A second category is Correctional Industries Programs, which manufacture goods and provide services primarily for government agencies and non-profit organizations. At the federal level, this program is Federal Prison Industries (FPI), operating as UNICOR, producing items like furniture and electronic components. State-run industries follow a similar model, selling products often to state or local government entities.
The third classification involves Private Sector Partnerships, facilitated by the Prison Industry Enhancement Certification Program (PIECP). This program allows private companies to employ incarcerated workers to produce goods or services for the open market.
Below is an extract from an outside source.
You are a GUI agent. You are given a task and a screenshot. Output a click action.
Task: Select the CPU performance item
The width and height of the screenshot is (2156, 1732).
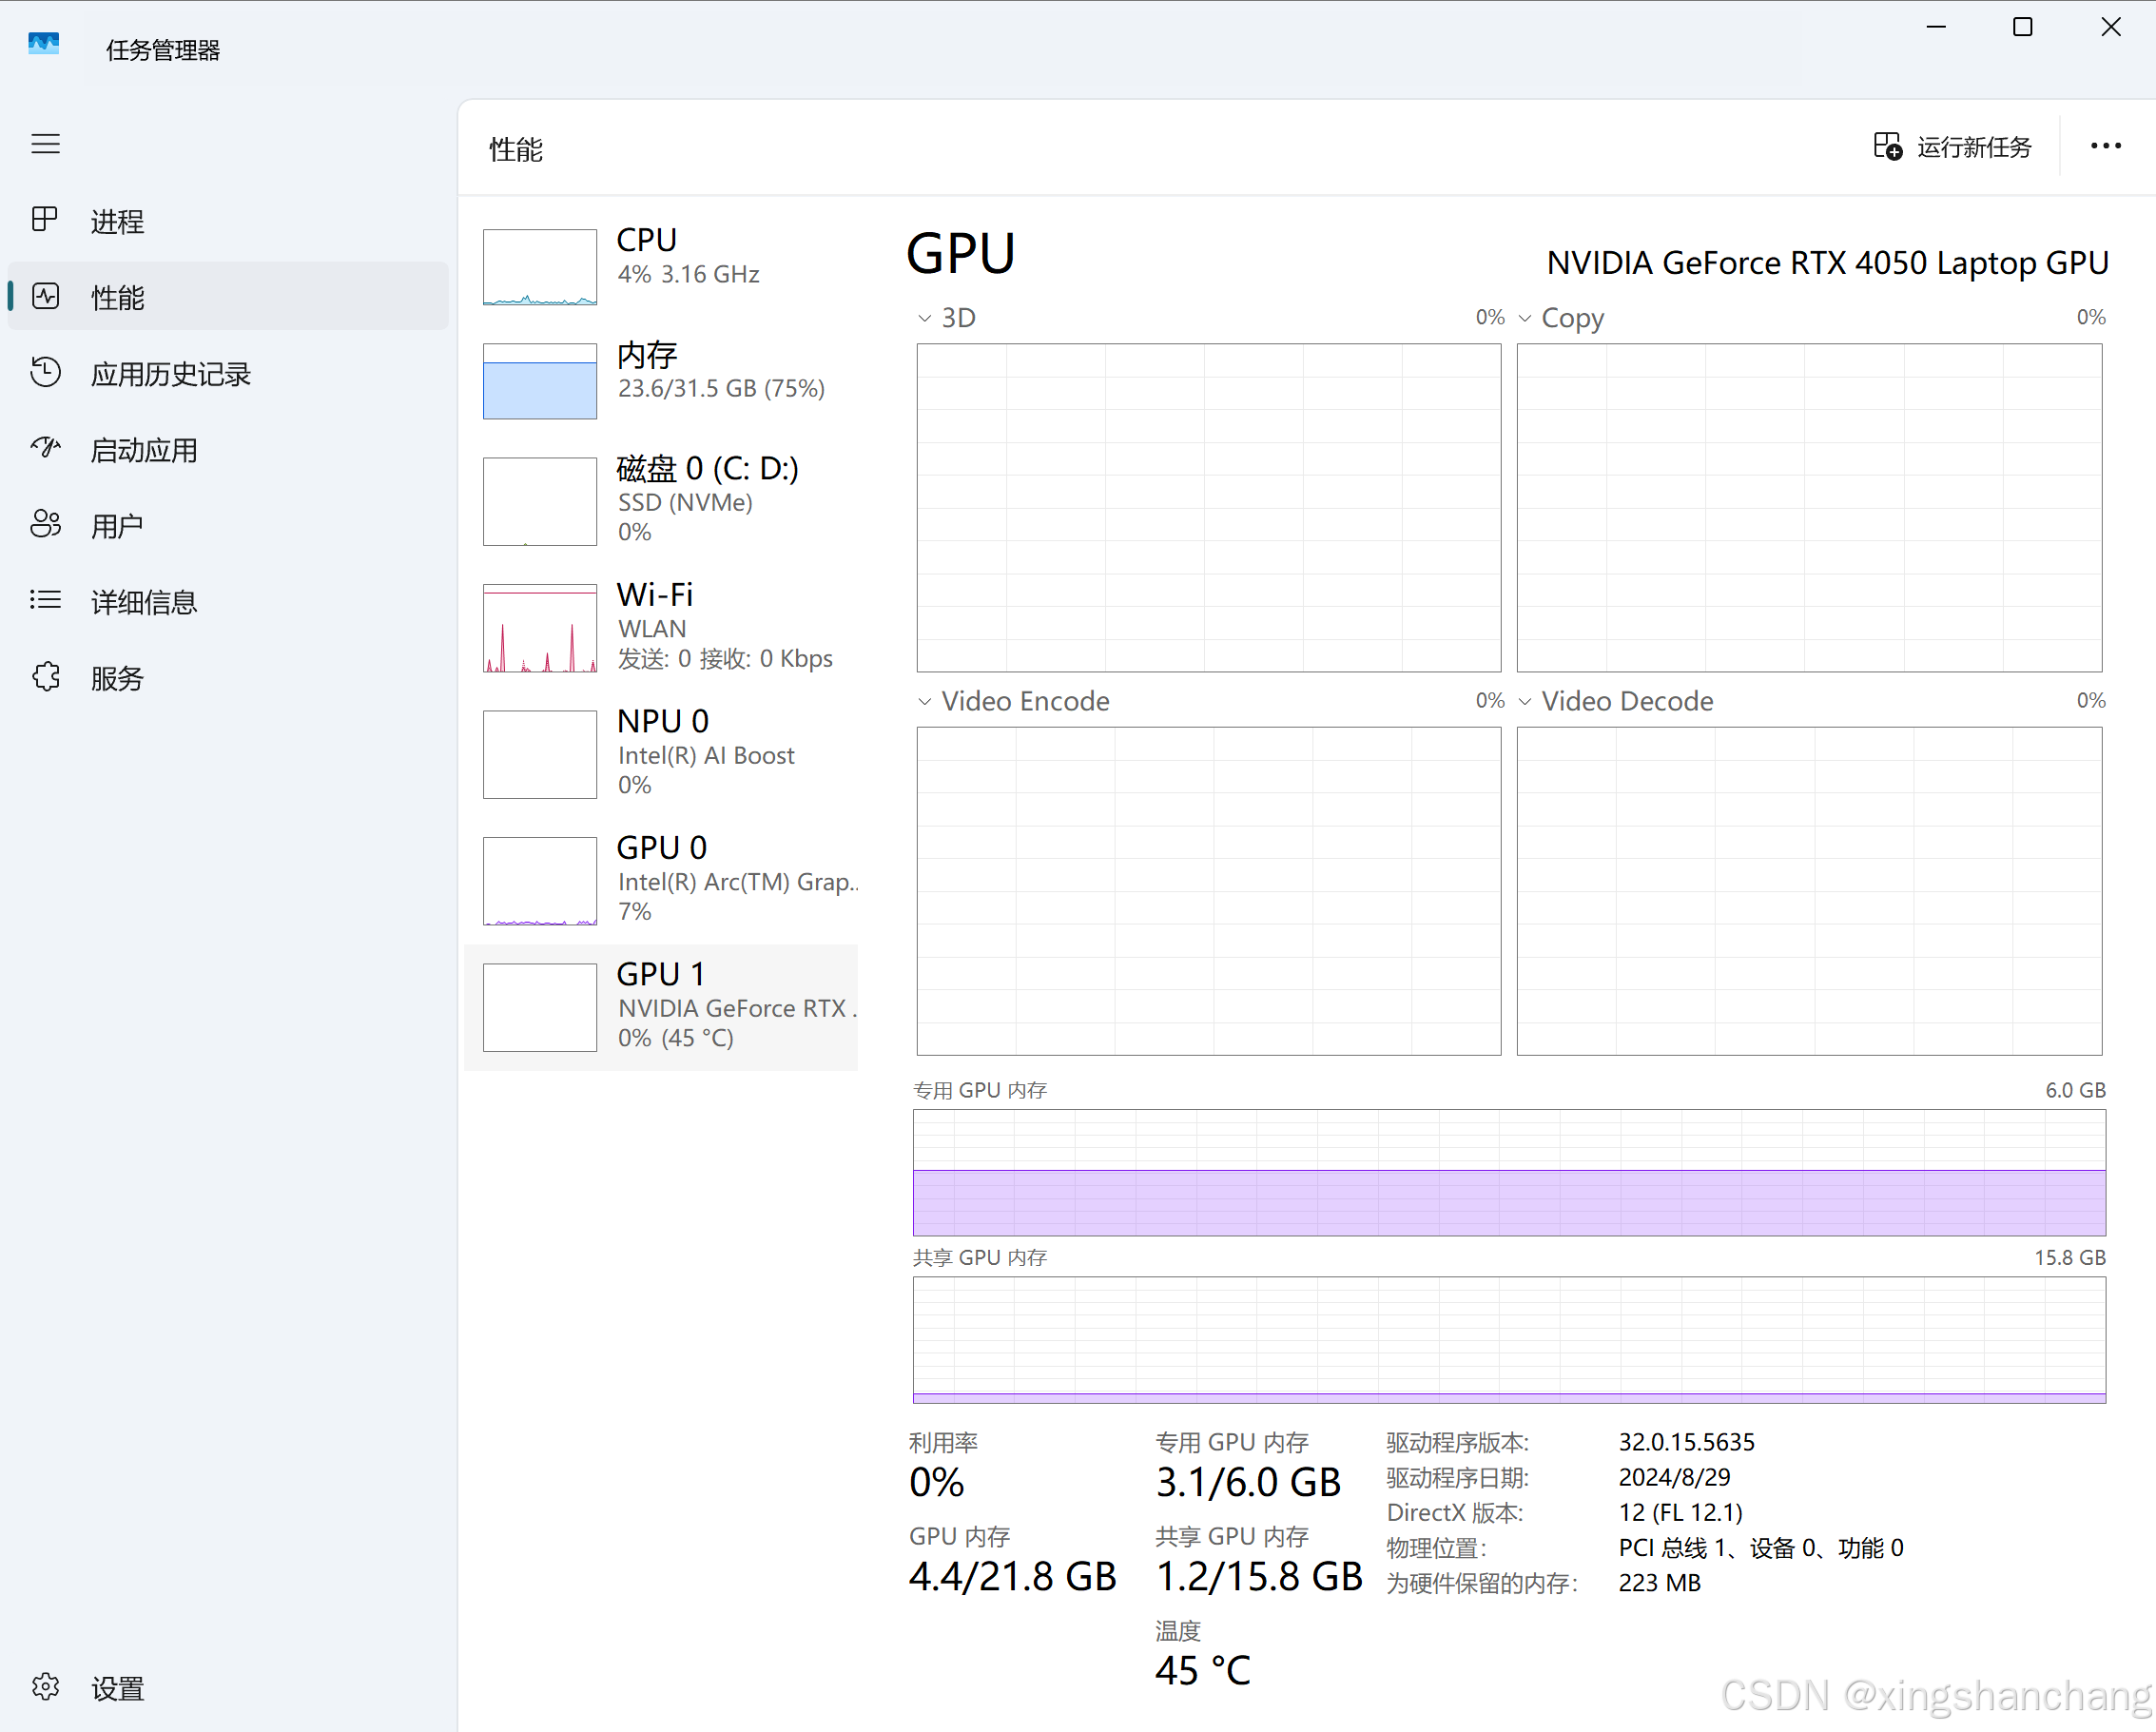click(662, 264)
A key requirement is that participating employers must pay wages comparable to the prevailing rate for similar work, which sets it apart from other forms of incarcerated labor.
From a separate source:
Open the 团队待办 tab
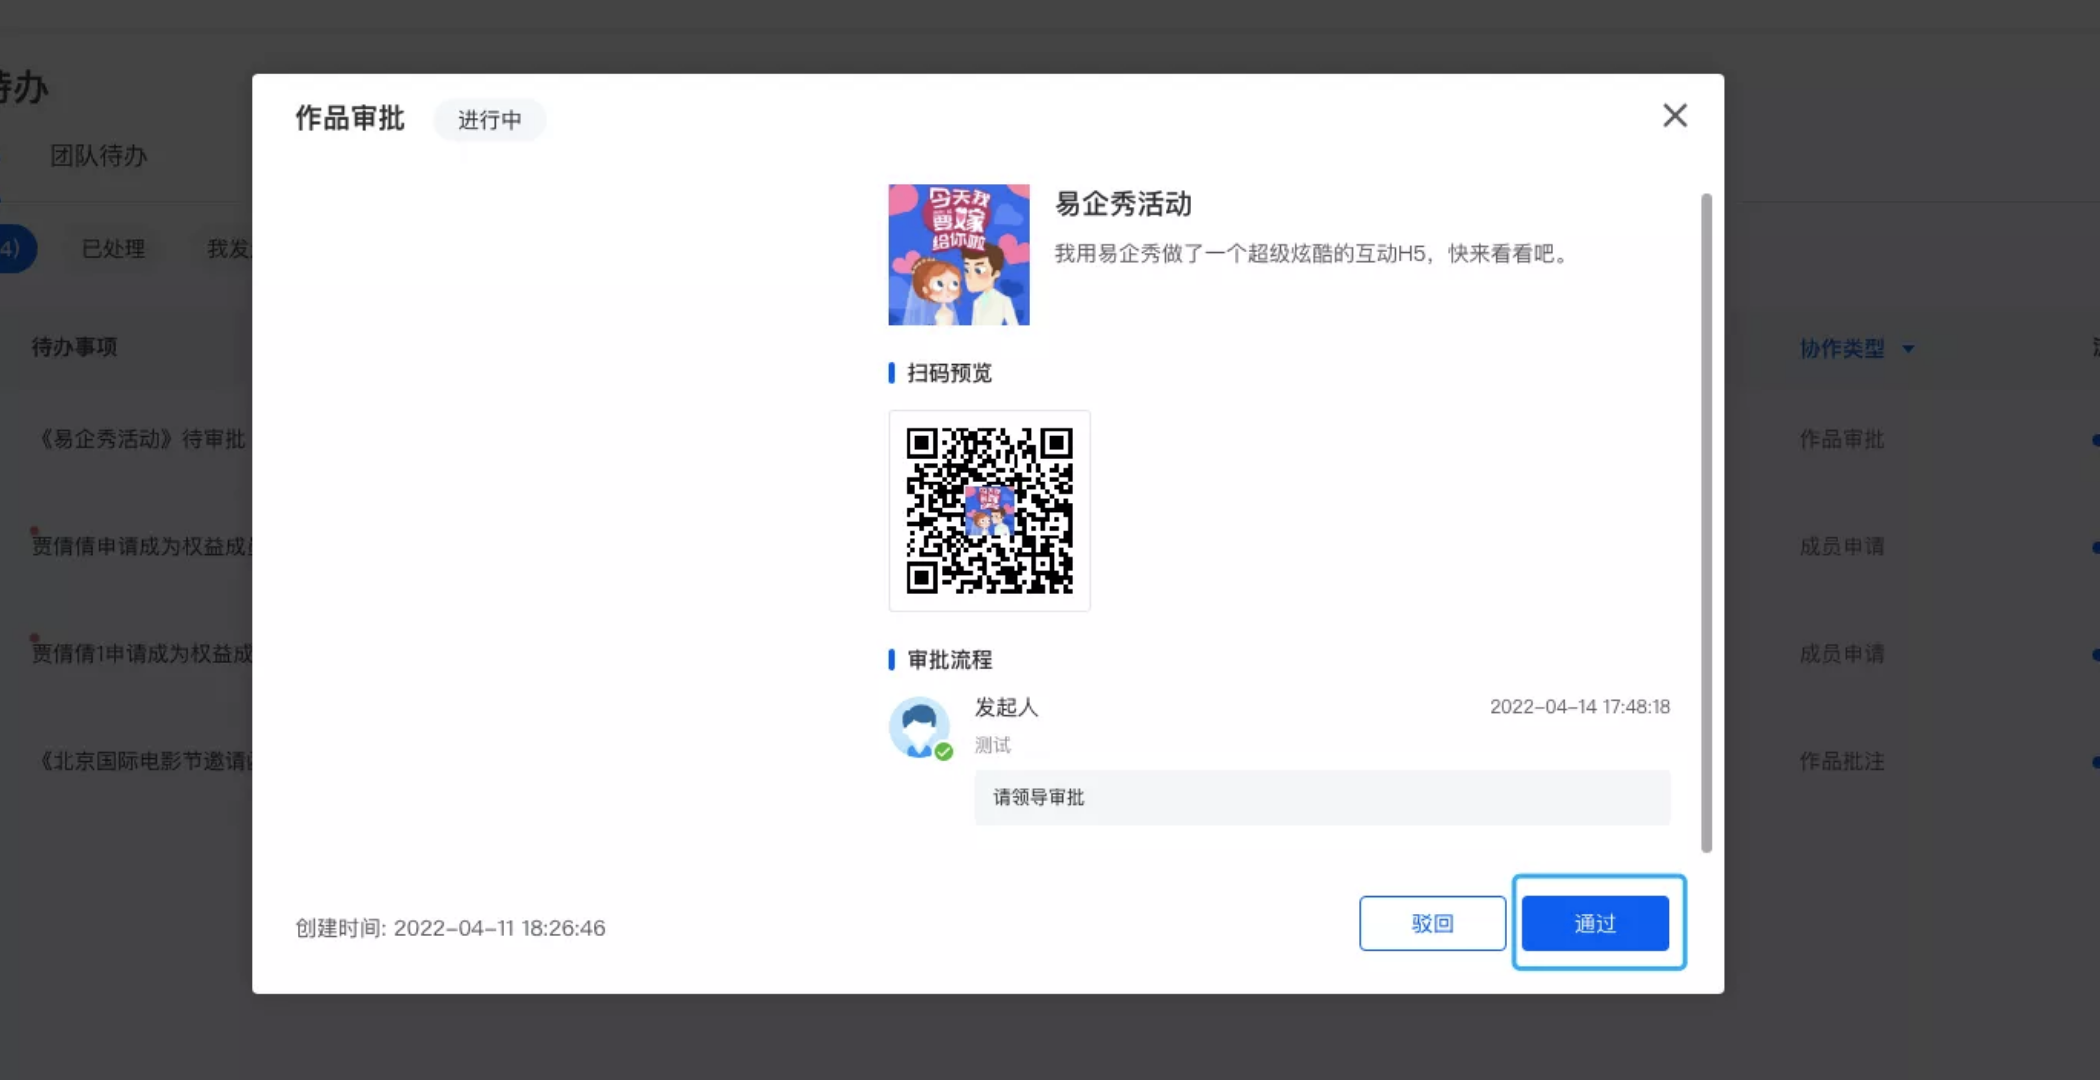Screen dimensions: 2100x1080 99,156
Gross wages for incarcerated work vary dramatically by program classification, but net earnings remain extremely low. Wages for institutional support and correctional industries typically range from a few cents to just over a dollar per hour. This low compensation rate applies regardless of the work’s complexity.
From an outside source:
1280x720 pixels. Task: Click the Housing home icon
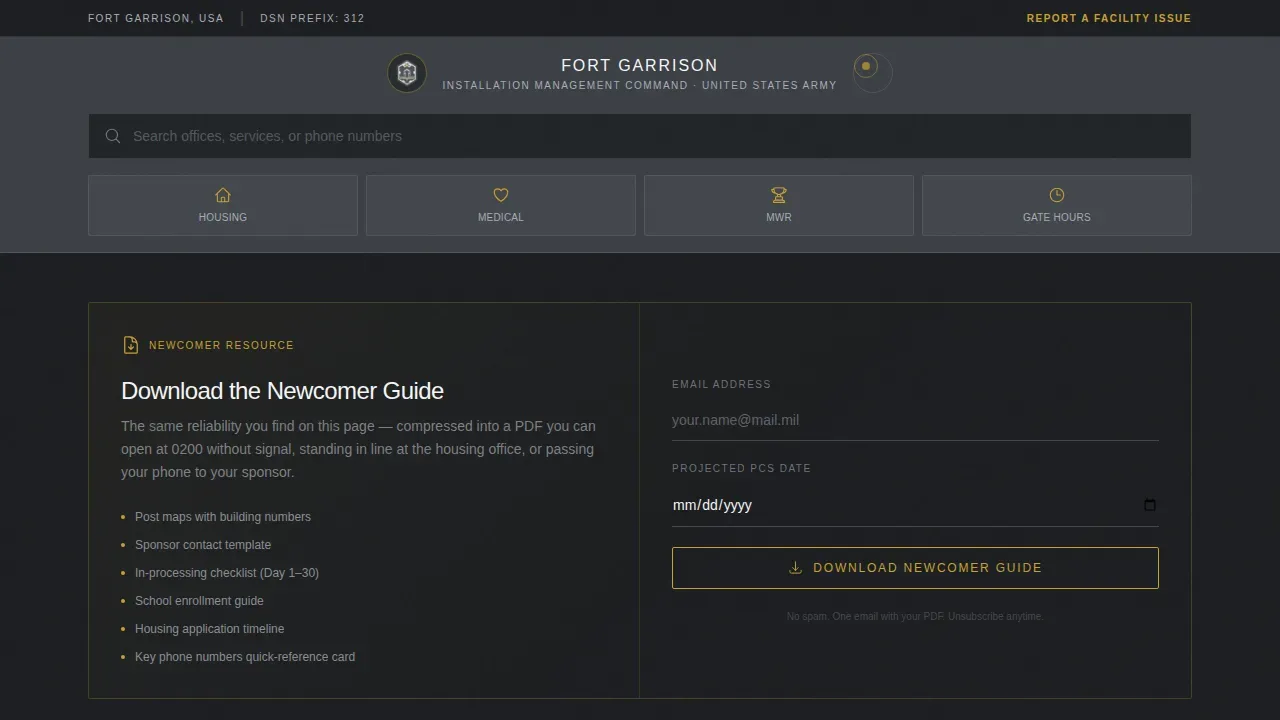coord(223,195)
In contrast, jobs under the PIECP must pay the greater of the federal minimum wage or the prevailing wage for the occupation. This higher gross pay is heavily offset by a series of mandatory deductions before the worker receives any net income.
The most significant deductions include payments toward the cost of incarceration, often called room and board, which can consume a large portion of the gross pay. Mandatory withholdings also cover victim restitution funds and court-ordered fines and fees. Remaining amounts are subject to federal and state taxes, as well as obligations for family support, resulting in a minimal take-home wage.
The legal framework permits low pay and limited rights by excluding this workforce from many standard employment protections. This exclusion is rooted in the Thirteenth Amendment, which abolished slavery and involuntary servitude but explicitly contains an exception for “punishment for crime whereof the party shall have been duly convicted.” This provides the constitutional basis for mandatory, low-paid, or unpaid labor as part of a sentence.
The Fair Labor Standards Act (FLSA), which establishes the federal minimum wage and overtime pay requirements, generally does not apply to most incarcerated workers. Federal courts focus on whether an incarcerated person is an “employee” under the FLSA’s “economic reality” test. While most work performed directly for the correctional facility is excluded, narrow exceptions exist. For instance, when an incarcerated person works for a private company outside of the prison walls, FLSA coverage may be triggered depending on the court jurisdiction.
Incarcerated workers are largely denied the rights afforded by the National Labor Relations Act (NLRA). Federal courts have consistently held that the relationship between an incarcerated person and the correctional authority or the employer does not constitute a traditional employer-employee relationship. This legal status prevents incarcerated workers from forming unions, engaging in collective bargaining, or participating in other concerted activities to improve working conditions.